RIO - Nomeado para o Ministério do Esporte em abril de 2006, Orlando Silva viu a pasta ganhar importância a partir do ano seguinte, quando o Brasil foi confirmado como sede da Copa do Mundo de 2014. Dois anos depois, o Rio de Janeiro ganhou a disputa para sediar os Jogos Olímpicos de 2016, o que elevou ainda mais o status do ministério. Agora, sua saída do cargo está longe de desagradar a Fifa, que o vê como pivô dos problemas entre a entidade e o governo federal por conta da redação da Lei Geral da Copa. A entidade, inclusive, vê Orlando como uma persona non grata. Antes mesmo da demissão do comunista do ministério, o secretário-geral da Fifa, Jérôme Valcke, falou na substituição de Orlando como interlocutor do governo brasileiro para a Copa 2014.
Orlando Silva já era Ministro do Esporte no governo Lula, quando o Brasil, em tese, aceitou as condições impostas pela Fifa para ser sede da Copa do Mundo. A situação piorou em fevereiro, quando o secretário-geral da entidade esteve no Brasil para discutir os termos da lei que criaria regras válidas durante o evento. No entanto, em setembro, o governo enviou ao Congresso um texto que, na visão da Fifa, era bem diferente do acordado.
A lei não se manifestava quanto à venda de ingressos de meia entrada para estudantes e idosos, prevista na legislação de várias cidades sede. A Fifa, por sua vez, exige adminstrar totalmente a comercialização das entradas. A entidade via no texto, ainda, a falta de garantias na proteção às marcas da Copa do Mundo e seus patrocinadores, além de exigir a permissão da venda de bebidas alcoólicas em estádios. Orlando Silva, ao adotar um discurso alinhado com o da presidente Dilma Rousseff, de que o Brasil não modificaria suas leis para atender a exigências, passou a ser visto como um fator complicador nas negociações.

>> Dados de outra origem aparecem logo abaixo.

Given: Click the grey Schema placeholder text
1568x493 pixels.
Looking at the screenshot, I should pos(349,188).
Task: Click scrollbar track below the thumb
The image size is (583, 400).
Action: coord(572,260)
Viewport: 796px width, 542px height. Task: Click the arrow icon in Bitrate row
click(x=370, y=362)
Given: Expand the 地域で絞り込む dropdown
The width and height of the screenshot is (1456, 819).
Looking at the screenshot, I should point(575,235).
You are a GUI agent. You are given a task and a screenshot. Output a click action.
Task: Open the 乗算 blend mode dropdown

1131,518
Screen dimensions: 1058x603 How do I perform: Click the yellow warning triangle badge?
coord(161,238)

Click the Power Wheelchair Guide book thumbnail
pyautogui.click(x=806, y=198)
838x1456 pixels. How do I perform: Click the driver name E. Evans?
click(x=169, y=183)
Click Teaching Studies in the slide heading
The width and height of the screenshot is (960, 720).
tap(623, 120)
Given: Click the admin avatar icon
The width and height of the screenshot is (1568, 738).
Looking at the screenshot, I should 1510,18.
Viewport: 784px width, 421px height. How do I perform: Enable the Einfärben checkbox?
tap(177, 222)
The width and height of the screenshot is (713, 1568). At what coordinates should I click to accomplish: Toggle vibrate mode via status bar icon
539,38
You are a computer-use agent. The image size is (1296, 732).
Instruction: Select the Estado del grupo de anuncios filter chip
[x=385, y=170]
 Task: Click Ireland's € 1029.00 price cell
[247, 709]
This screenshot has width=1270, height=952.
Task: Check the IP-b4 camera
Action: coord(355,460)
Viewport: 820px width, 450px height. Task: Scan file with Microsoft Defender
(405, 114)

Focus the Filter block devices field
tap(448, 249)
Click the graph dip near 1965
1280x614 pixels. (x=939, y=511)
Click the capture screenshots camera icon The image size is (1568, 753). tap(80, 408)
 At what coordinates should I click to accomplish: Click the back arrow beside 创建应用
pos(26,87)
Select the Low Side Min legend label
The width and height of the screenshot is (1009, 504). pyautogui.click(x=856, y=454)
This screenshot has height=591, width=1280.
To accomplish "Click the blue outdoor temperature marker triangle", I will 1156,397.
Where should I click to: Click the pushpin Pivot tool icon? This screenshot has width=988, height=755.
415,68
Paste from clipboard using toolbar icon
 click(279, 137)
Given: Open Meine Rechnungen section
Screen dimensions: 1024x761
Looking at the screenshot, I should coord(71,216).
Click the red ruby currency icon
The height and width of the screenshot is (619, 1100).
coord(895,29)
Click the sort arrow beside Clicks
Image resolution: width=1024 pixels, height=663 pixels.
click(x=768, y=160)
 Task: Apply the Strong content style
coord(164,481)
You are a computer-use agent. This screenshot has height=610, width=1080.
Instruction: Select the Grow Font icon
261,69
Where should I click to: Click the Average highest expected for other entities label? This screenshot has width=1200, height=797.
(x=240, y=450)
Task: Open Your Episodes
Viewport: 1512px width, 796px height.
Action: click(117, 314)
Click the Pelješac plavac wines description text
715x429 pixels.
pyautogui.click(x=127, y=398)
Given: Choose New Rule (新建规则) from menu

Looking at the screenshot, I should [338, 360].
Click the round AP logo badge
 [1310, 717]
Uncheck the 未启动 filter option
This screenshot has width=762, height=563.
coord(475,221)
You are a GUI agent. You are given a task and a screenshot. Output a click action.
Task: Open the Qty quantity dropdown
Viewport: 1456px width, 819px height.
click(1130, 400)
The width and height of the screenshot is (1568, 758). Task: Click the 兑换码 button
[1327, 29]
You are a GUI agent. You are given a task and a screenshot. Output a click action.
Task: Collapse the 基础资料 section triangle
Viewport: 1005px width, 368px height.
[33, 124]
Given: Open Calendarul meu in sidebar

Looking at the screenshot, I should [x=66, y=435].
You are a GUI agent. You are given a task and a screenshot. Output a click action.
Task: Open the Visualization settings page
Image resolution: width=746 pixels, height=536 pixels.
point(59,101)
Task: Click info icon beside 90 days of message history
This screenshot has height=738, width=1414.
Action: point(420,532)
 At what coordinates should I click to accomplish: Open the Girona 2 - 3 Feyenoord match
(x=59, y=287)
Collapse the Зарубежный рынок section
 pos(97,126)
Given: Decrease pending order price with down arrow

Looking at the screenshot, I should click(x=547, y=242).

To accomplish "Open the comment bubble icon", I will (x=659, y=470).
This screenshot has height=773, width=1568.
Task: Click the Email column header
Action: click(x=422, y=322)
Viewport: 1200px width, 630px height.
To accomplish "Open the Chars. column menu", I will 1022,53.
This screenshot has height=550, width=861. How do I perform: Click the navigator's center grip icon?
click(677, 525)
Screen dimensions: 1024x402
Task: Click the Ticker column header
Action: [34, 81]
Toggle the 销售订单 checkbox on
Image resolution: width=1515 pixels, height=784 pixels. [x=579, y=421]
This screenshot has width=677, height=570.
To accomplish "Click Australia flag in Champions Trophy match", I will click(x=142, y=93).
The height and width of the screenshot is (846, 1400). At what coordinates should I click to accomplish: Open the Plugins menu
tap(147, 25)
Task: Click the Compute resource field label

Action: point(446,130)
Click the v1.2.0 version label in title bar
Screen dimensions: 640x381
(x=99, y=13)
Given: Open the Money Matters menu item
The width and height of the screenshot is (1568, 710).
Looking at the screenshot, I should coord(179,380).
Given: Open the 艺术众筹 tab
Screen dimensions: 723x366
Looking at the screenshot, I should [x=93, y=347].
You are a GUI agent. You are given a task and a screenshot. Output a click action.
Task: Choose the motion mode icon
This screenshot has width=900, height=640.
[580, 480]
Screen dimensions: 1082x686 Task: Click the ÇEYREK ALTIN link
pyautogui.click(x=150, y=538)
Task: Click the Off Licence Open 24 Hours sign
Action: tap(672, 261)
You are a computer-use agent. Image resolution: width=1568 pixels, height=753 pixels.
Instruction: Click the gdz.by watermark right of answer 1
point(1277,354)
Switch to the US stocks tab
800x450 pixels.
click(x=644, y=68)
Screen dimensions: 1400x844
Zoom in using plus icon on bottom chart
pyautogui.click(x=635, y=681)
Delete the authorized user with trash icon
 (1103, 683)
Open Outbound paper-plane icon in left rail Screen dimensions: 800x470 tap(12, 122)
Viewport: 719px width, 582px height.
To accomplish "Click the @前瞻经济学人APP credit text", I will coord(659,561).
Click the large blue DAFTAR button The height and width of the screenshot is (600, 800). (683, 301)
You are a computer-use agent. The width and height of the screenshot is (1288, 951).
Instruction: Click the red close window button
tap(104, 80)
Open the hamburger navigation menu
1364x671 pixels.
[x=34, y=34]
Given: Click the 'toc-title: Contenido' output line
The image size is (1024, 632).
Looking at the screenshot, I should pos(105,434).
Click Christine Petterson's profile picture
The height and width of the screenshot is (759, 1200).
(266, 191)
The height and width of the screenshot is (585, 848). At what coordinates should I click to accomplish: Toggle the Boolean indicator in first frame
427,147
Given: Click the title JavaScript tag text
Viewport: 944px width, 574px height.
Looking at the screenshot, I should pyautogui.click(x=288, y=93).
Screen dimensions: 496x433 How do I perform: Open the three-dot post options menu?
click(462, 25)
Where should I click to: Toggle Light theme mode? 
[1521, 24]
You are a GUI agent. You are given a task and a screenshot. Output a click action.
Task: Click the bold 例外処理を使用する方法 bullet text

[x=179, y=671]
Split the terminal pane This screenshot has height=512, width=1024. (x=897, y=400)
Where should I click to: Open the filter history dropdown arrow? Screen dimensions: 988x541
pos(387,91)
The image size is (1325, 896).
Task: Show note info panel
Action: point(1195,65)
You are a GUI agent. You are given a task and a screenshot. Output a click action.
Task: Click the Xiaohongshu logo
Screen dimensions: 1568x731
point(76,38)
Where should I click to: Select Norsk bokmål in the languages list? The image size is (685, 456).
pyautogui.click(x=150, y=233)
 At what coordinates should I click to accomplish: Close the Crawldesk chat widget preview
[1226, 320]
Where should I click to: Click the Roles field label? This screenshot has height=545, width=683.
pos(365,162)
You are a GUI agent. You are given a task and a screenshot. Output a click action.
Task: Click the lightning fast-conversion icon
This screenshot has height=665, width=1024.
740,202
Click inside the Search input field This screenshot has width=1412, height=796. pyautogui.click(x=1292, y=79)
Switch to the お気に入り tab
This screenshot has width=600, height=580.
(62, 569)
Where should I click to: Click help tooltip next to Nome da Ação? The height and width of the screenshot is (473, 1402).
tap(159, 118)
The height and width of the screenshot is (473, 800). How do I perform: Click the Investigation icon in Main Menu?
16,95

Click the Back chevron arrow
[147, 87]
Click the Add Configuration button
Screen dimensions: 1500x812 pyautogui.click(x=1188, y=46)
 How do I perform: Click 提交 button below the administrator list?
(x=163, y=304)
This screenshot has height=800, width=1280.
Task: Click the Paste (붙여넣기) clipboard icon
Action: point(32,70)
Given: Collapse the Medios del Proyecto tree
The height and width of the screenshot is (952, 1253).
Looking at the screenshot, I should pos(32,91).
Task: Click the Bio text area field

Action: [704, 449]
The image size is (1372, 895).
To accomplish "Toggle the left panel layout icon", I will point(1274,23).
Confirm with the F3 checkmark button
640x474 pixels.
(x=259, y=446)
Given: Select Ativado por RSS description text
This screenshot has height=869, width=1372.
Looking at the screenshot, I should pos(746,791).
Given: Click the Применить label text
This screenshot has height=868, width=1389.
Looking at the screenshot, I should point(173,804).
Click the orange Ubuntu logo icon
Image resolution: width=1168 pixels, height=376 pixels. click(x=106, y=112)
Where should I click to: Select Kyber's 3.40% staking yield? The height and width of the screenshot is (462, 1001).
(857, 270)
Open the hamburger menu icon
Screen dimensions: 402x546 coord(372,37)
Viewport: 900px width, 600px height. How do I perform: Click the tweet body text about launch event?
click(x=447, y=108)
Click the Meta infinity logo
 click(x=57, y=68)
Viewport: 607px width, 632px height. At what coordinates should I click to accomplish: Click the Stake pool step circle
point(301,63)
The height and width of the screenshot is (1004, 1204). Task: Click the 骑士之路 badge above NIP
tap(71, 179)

Para a entidade, Orlando Silva "politizava" demais uma série de questões relativas à organização da Copa do Mundo.
A necessidade de cumprir prazos para a organização da Copa do Mundo e a polêmica quanto à Lei Geral colocaram a condução dos Jogos Olímpicos de 2016 temporariamente em segundo plano. A relação era, aparentemente mais amistosa, mas havia pontos de discordância com o Comitê Olímpico Brasileiro (COB). Entre eles, a proposta do agora ex-ministro de condicionar o repasse de recursos federais a confederações esportivas que abolissem a permissão de mais de uma reeleição de seus dirigentes. Outro ponto de discordância foi a cobrança por parte do presidente do COB, Carlos Arthur Nuzman, quanto à criação da Agência Brasileira de Controle de Dopagem, uma responsabilidade do governo federal.